Friday, June 22, 2018

Ukrainian Catholic and Russian Orthodox Perspectives on the Ps-Sobor of 1946

Last week, Daniel Galadza (author of this book which you must read) and I finished editing a volume we hope to see in print next year: The 'Lviv Sobor' of 1946: Arriving at a Common Narrative. It is a collection of scholarly papers given at a private conference we both attended at the University of Vienna (where Daniel teaches) and hosted by the Pro Oriente Foundation of that city in June 2016. This is just a shamelessly self-promoting and very advanced notice of the book. I will post more details as they are available.

What is this book about? As we said in our prospectus:
The volume consists of papers presented at an international conference in Vienna, Austria, in 2016, organized by Pro Oriente Stiftung and the University of Vienna, dealing with the 'Lviv Sobor' of 1946, a gathering of Greek-Catholic clergy in the Western Ukrainian city of Lviv organized with the help of the Soviet government, with the aim of liquidating the Ukrainian Greek-Catholic Church. Depending on whose perspective one accepts, the event is seen either as the 'reunion' of 'Uniates' to Orthodoxy or the perpetration of a violent act against human rights and freedom of conscience. Thus, one side views it as a church council, while the other sees it as a pseudo-synod.
Why look at a little-known event now more than 70 years old? The simple answer to that finds the old line very true: the past is never truly past in Eastern Europe at least, and so 1946 is a live issue in part because, in the minds of Russian Orthodox Christians at least, it is the righting of the "injustice" of the Union of Brest of 1595/96, that event which created the modern method of "uniatism" everybody (or almost everybody) has been reprobating for a quarter-century now.

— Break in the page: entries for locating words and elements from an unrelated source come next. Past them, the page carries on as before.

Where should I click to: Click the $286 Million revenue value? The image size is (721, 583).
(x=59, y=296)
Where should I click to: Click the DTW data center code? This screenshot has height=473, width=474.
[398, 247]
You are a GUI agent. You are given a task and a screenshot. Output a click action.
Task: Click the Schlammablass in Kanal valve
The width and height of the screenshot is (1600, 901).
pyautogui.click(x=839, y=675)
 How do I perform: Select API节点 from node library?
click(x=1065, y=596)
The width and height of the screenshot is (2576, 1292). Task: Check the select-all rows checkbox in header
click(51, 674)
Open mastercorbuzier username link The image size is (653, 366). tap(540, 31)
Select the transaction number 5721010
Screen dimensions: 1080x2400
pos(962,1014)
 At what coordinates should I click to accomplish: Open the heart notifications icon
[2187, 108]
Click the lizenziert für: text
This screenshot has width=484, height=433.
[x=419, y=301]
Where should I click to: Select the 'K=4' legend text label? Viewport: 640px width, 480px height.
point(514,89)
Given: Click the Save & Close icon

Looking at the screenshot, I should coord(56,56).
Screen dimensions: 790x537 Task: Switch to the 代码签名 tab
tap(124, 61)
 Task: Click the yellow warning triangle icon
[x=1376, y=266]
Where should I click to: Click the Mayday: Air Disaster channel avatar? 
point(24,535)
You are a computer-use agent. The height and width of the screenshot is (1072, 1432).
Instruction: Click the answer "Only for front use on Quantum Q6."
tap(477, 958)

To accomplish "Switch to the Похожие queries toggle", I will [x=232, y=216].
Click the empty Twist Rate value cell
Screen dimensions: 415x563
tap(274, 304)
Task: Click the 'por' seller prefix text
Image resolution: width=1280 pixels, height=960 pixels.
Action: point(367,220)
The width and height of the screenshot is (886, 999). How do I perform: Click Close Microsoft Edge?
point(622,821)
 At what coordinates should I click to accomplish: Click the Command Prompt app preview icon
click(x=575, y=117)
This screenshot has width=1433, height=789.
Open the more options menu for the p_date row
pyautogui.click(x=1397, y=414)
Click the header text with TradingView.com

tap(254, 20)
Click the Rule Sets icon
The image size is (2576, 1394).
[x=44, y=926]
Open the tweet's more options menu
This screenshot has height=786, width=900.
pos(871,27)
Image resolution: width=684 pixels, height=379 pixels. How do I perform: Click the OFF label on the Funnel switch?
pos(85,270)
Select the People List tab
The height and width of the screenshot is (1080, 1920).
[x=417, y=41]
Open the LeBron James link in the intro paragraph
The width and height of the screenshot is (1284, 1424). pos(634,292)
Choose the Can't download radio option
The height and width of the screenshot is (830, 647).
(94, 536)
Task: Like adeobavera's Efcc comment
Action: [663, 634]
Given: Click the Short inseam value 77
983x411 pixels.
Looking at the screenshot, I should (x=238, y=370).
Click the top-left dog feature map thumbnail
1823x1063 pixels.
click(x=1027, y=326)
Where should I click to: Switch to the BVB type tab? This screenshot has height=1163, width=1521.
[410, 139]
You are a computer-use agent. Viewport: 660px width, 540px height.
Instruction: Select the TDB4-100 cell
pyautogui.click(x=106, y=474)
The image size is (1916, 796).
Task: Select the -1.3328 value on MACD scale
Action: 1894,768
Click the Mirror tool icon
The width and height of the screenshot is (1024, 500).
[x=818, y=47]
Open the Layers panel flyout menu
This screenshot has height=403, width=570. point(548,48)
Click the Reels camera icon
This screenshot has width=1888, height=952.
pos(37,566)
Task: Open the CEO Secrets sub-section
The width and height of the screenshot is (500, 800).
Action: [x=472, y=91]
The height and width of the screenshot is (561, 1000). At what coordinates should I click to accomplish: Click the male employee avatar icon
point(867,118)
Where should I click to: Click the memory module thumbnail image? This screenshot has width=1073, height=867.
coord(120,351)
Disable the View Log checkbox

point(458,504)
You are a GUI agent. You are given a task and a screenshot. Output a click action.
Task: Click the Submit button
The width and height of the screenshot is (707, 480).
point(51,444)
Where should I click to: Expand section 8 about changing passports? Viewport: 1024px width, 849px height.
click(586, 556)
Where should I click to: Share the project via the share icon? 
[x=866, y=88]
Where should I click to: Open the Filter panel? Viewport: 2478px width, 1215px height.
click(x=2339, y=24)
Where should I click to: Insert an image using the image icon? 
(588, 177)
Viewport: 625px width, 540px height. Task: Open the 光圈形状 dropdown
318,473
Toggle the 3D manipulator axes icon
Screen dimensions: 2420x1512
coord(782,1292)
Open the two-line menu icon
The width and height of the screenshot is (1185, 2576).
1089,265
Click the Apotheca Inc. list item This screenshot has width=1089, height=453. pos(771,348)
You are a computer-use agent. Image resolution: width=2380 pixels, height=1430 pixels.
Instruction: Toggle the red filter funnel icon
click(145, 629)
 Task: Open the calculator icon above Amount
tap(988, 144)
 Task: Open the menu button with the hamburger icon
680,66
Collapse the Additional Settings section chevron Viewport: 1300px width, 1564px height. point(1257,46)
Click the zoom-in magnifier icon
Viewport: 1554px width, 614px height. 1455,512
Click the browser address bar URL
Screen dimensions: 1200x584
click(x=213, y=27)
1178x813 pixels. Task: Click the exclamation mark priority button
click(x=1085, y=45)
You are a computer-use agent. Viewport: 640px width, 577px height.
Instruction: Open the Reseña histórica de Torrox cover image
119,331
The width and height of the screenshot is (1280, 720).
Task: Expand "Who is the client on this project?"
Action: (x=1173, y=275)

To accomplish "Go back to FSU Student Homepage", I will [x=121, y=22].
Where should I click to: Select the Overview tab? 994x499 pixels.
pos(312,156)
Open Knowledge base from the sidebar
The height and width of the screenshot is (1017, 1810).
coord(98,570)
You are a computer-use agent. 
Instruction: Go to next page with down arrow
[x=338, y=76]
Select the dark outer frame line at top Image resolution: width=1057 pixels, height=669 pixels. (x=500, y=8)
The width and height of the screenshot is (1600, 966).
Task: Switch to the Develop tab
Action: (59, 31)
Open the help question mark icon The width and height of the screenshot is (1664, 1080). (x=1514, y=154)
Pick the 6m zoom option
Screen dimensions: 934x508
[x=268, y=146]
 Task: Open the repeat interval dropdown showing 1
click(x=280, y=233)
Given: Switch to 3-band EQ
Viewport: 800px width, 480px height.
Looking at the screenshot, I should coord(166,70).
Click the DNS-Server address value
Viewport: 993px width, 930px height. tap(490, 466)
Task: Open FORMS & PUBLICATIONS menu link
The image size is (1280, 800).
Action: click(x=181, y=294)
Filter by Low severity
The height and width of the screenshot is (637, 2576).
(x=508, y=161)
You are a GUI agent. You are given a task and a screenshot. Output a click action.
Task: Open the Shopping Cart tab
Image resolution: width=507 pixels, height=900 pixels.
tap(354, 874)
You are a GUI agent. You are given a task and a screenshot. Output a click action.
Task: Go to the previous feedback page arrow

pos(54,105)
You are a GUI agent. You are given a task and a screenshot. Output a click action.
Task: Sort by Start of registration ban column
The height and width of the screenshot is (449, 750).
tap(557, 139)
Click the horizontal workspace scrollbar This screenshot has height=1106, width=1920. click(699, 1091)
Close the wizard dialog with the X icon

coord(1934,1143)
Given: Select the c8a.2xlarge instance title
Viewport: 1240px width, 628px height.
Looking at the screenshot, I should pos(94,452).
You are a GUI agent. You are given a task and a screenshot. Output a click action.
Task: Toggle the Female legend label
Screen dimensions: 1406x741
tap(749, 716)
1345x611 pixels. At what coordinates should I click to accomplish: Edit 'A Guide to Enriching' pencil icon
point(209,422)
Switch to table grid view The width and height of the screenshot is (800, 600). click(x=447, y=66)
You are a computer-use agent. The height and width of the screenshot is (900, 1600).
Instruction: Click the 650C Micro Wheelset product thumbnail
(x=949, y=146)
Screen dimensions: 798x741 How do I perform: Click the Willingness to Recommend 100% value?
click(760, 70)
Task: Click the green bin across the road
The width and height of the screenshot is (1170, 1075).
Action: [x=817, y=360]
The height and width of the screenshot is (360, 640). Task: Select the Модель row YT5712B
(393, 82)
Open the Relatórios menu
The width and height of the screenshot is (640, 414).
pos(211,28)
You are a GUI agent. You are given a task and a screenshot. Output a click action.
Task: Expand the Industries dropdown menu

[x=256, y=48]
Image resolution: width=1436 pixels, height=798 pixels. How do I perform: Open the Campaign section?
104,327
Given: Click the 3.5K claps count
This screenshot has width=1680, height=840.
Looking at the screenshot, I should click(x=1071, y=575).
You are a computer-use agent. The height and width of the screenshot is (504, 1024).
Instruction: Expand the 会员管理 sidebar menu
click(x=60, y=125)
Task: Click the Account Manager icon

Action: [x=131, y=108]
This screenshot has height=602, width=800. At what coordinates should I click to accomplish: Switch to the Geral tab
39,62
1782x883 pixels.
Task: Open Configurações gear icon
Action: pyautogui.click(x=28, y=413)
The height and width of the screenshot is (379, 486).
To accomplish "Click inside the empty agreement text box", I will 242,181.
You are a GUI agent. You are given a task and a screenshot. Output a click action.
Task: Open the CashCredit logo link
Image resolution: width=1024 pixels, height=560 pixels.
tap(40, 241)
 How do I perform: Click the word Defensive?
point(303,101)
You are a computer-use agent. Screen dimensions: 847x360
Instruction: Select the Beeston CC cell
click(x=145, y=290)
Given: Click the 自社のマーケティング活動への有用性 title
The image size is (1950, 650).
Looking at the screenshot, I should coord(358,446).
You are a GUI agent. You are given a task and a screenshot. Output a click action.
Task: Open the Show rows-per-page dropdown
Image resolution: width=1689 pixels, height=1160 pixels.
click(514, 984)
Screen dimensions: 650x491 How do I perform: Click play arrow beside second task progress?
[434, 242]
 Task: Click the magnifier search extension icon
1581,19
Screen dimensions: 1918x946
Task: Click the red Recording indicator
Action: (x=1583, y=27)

1946 has not, until our book, been given a lot of attention apart from Bohdan Bociurkiw's pioneering monograph, published in 1996: The Ukrainian Greek Catholic Church and the Soviet State (1939-1950).

For its part, though, Brest has been subject to earlier scholarly treatments. The best two books for those looking to begin to understand these events and their context would be the collection of scholarly articles edited by B. Goren et al: Four Hundred Years Union of Brest (1596-1996) A Critical Re-evaluation.

The other important work is Borys Gudziak (who was in Vienna), Crisis and Reform: The Kyivan Metropolitanate, the Patriarchate of Constantinople, and the Genesis of the Union of Brest.

For those wanting wider and longer historical contexts, then two well-known historians who were in Vienna, one of whom contributes to our volume, have authored important works: Frank Sysyn and Serhii Plokhy.